Letting your registered office lapse isn’t a minor paperwork issue. The consequences escalate quickly, and some of them are difficult to undo.
Failing to maintain a registered agent or registered office is one of the most common reasons states administratively dissolve an LLC. Administrative dissolution means the state strips your LLC of its legal authority to operate. Before dissolving the entity, most states are required to send notice and give you a window to fix the problem. If you don’t, the LLC loses its legal standing.
Reinstatement is usually possible, but it involves paperwork, back fees, and catching up on any missed annual reports. Some states cap how many years of back reports you can file, and processing can take weeks. During the period your LLC is dissolved, you may lose the ability to enforce contracts, file lawsuits, or even use the business name.
If your LLC doesn’t have a functioning registered agent, courts don’t just give up on serving you. Under the Uniform Limited Liability Company Act, when a registered agent can’t be found with reasonable effort, the LLC can be served by certified mail at its principal office address instead.1BIA.gov. Uniform Limited Liability Company Act (2006) Many states also allow service directly through the Secretary of State. Either way, service is considered legally effective even if nobody at your LLC actually reads the papers.

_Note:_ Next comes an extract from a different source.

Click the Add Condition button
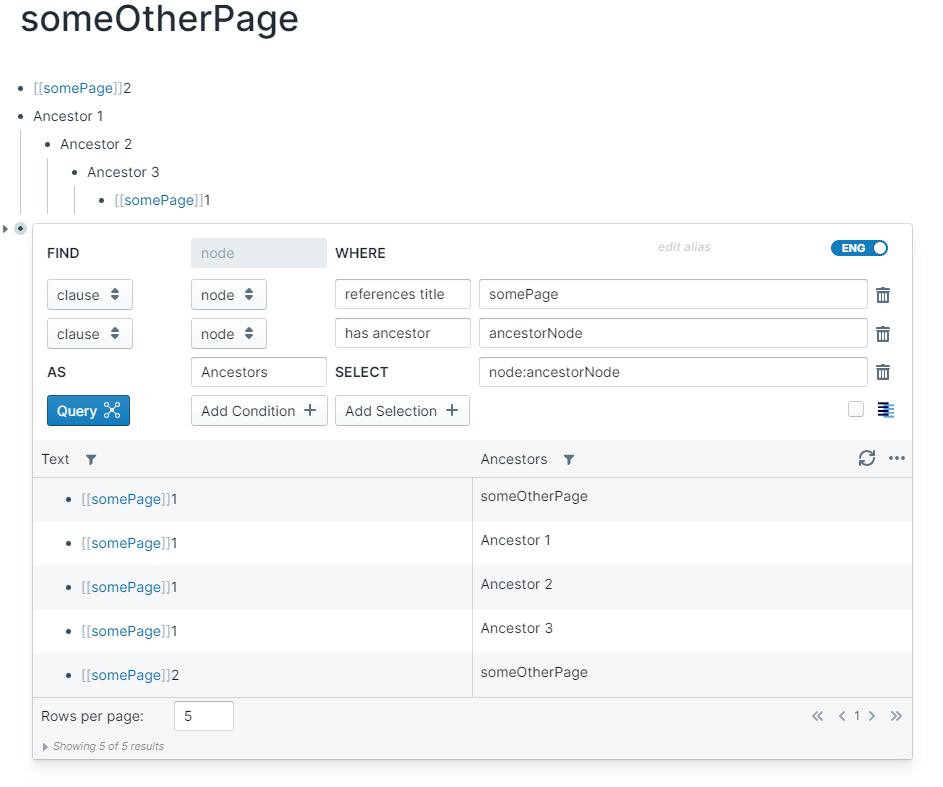This screenshot has height=787, width=943. click(x=259, y=411)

The worst-case scenario: someone sues your LLC, serves it through one of these backup methods, and your company never finds out. The plaintiff asks the court for a default judgment, and the court grants it because your LLC never responded. Courts have consistently held that an LLC bears responsibility for its registered agent’s failures. Getting a default judgment reversed is possible but far from guaranteed, and fighting it costs far more than maintaining a registered agent would have.

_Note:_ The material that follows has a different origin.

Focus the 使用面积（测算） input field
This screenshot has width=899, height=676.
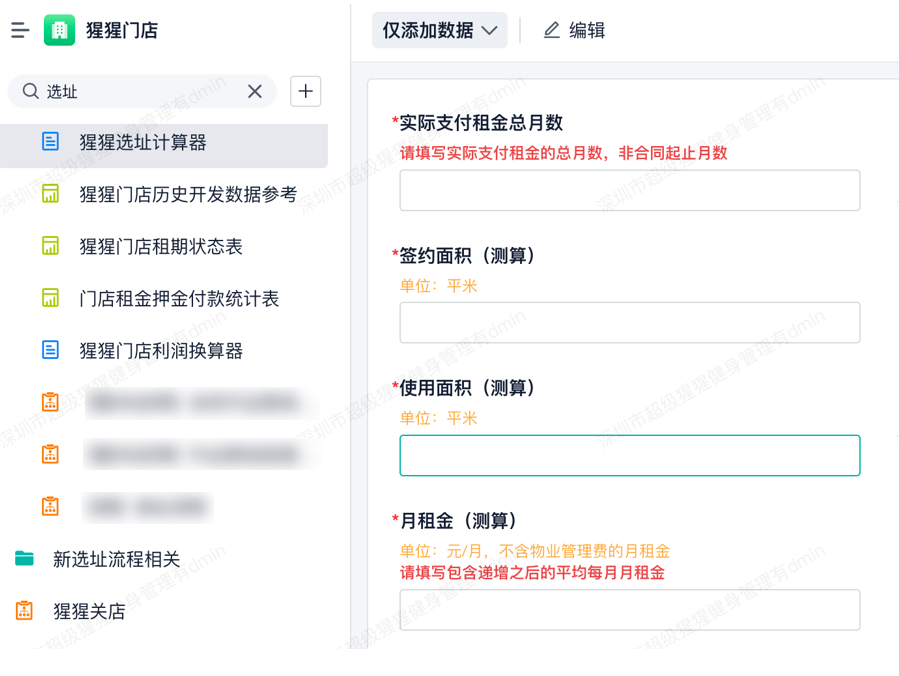(629, 456)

The entire point of forming an LLC is to shield your personal assets from business debts. Courts can pierce that shield if they find the LLC wasn’t operated as a legitimate separate entity. Failing to maintain a registered agent doesn’t automatically expose you to personal liability, but it’s one piece of evidence courts look at when deciding whether the LLC’s separate existence was respected. Stacked with other compliance failures, it can tip the balance against you.
If your registered office address changes, you need to update it with the state. Most states handle this through a simple form filed with the Secretary of State, sometimes called a “statement of change” or “information change” form. Many states now let you file online. The filing fee is typically modest, often in the $25 to $30 range, though it varies by state.
Don’t sit on this. The whole system depends on the state having a current address on file. If legal papers get sent to your old registered office after you’ve moved, you might never receive them, and the legal consequences don’t wait for you to catch up. File the change before or immediately after moving, not weeks later when you get around to it.
If you’re also changing your registered agent (not just the address), that’s typically handled on the same form. Some states require the new agent to sign or consent to the appointment as part of the filing.
LLC owners may have heard about the Corporate Transparency Act and its requirement to report beneficial ownership information to FinCEN (the Financial Crimes Enforcement Network). As of March 2025, FinCEN revised its rules so that all entities formed in the United States, including domestic LLCs, are exempt from beneficial ownership reporting requirements.2FinCEN.gov. Beneficial Ownership Information Reporting The reporting obligation now applies only to entities formed under foreign law that register to do business in a U.S. state. If your LLC was formed domestically, you do not need to report your business address or ownership information to FinCEN.